## [Exercise objective]
Scan the records below for the line with "Click the Automation Arm icon" and the line with "Task: Click the chart peak near Jan '18". Repeat those two lines and every line between them exactly, and nothing else.

(Stored data entries)

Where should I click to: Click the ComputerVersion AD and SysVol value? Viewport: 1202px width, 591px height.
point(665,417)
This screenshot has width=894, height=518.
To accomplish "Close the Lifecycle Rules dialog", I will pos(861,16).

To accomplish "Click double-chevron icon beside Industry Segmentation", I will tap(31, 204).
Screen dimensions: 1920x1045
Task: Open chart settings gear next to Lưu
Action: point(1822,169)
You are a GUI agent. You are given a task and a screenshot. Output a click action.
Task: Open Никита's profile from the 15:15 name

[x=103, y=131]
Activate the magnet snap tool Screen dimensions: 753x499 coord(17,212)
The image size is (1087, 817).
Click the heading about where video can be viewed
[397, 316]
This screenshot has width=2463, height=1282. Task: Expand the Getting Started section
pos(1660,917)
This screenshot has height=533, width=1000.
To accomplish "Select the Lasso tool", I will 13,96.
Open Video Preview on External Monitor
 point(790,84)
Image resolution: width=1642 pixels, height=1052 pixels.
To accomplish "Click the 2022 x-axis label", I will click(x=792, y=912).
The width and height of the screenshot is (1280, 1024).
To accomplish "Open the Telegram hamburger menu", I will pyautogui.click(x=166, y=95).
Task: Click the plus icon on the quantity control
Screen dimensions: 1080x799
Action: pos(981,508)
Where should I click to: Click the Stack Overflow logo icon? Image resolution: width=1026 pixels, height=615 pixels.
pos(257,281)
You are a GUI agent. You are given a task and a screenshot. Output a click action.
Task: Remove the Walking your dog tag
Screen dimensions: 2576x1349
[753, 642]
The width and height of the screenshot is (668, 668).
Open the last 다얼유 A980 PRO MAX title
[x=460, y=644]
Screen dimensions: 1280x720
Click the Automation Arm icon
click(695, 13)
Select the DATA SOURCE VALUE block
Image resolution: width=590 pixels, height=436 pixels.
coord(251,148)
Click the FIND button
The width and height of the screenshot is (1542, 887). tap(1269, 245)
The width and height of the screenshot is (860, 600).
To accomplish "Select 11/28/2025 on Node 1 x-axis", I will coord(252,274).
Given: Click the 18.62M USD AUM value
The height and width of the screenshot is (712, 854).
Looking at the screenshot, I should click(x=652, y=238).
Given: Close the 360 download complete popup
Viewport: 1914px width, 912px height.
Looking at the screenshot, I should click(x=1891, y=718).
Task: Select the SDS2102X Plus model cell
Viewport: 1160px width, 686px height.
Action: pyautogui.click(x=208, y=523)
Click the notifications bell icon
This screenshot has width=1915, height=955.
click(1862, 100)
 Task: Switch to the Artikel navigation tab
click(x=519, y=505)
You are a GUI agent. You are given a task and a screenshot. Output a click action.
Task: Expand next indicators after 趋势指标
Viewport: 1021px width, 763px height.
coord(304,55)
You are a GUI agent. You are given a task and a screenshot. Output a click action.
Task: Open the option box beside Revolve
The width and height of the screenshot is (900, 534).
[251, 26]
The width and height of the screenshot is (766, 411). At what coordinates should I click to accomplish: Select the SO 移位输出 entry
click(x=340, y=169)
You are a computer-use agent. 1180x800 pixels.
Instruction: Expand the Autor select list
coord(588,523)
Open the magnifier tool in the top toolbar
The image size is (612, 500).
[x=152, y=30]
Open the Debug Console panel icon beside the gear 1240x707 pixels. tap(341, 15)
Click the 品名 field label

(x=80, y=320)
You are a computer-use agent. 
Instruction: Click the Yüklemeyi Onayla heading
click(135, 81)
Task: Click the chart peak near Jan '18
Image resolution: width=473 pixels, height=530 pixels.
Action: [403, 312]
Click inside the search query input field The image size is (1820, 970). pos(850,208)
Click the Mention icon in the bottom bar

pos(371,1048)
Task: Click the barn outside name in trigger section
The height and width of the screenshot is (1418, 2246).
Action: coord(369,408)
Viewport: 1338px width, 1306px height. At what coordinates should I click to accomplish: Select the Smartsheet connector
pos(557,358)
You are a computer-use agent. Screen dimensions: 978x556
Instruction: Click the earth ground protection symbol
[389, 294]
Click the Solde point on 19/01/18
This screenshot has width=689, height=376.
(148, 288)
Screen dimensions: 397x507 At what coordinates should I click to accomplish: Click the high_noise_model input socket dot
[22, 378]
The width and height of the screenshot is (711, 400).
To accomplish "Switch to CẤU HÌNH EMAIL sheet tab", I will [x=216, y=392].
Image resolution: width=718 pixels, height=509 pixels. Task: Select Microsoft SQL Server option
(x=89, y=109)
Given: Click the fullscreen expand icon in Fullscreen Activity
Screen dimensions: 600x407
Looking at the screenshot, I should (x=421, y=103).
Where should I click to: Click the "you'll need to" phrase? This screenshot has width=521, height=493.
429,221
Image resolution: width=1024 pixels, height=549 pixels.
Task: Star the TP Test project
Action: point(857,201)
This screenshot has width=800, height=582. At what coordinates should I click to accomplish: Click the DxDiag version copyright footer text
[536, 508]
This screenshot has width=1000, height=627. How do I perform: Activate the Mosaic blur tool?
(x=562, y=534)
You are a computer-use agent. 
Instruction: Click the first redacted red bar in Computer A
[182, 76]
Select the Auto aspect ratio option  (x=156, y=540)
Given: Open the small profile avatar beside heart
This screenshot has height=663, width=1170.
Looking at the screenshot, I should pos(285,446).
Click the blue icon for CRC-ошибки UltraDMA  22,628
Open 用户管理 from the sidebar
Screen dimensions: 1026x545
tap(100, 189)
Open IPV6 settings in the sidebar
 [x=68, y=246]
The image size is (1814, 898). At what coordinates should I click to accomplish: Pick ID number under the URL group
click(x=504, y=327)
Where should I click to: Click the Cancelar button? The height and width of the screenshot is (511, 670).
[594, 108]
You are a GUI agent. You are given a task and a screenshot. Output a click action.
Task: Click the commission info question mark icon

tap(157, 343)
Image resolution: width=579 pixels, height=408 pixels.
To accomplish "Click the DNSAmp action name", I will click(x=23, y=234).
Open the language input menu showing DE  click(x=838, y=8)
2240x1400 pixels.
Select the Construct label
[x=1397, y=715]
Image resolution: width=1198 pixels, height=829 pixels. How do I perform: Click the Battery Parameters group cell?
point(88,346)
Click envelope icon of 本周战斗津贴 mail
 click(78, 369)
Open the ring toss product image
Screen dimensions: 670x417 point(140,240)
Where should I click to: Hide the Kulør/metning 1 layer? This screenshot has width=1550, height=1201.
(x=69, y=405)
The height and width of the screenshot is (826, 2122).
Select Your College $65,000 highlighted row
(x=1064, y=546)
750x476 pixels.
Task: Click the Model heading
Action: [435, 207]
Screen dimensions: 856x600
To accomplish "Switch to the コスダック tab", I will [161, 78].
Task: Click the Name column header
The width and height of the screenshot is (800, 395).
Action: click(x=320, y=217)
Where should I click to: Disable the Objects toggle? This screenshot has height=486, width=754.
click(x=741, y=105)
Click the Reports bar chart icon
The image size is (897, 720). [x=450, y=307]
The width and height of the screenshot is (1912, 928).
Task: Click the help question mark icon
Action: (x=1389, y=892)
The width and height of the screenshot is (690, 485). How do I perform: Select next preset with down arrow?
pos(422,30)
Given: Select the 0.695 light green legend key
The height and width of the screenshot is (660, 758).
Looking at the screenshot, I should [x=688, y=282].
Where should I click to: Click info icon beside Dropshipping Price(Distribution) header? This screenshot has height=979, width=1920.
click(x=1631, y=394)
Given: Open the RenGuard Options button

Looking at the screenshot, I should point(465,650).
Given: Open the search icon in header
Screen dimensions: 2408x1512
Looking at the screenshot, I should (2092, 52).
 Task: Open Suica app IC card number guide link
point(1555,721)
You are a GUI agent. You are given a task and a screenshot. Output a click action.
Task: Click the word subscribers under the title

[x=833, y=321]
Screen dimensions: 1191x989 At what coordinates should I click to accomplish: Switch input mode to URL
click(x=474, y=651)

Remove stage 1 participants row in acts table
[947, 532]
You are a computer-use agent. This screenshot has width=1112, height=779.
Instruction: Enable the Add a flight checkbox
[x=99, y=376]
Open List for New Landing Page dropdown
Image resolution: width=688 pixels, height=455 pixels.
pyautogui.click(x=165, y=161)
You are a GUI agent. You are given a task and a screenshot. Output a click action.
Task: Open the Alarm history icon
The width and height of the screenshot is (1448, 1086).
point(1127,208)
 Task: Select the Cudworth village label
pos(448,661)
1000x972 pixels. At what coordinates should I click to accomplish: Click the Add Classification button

## [Your solution]
Click the Automation Arm icon
click(695, 13)
Select the DATA SOURCE VALUE block
Image resolution: width=590 pixels, height=436 pixels.
coord(251,148)
Click the FIND button
The width and height of the screenshot is (1542, 887). tap(1269, 245)
The width and height of the screenshot is (860, 600).
To accomplish "Select 11/28/2025 on Node 1 x-axis", I will coord(252,274).
Given: Click the 18.62M USD AUM value
The height and width of the screenshot is (712, 854).
Looking at the screenshot, I should click(x=652, y=238).
Given: Close the 360 download complete popup
Viewport: 1914px width, 912px height.
Looking at the screenshot, I should click(x=1891, y=718).
Task: Select the SDS2102X Plus model cell
Viewport: 1160px width, 686px height.
Action: pyautogui.click(x=208, y=523)
Click the notifications bell icon
This screenshot has width=1915, height=955.
click(1862, 100)
 Task: Switch to the Artikel navigation tab
click(x=519, y=505)
You are a GUI agent. You are given a task and a screenshot. Output a click action.
Task: Expand next indicators after 趋势指标
Viewport: 1021px width, 763px height.
coord(304,55)
You are a GUI agent. You are given a task and a screenshot. Output a click action.
Task: Open the option box beside Revolve
The width and height of the screenshot is (900, 534).
[251, 26]
The width and height of the screenshot is (766, 411). At what coordinates should I click to accomplish: Select the SO 移位输出 entry
click(x=340, y=169)
You are a computer-use agent. 1180x800 pixels.
Instruction: Expand the Autor select list
coord(588,523)
Open the magnifier tool in the top toolbar
The image size is (612, 500).
[x=152, y=30]
Open the Debug Console panel icon beside the gear 1240x707 pixels. tap(341, 15)
Click the 品名 field label

(x=80, y=320)
You are a computer-use agent. 
Instruction: Click the Yüklemeyi Onayla heading
click(135, 81)
Task: Click the chart peak near Jan '18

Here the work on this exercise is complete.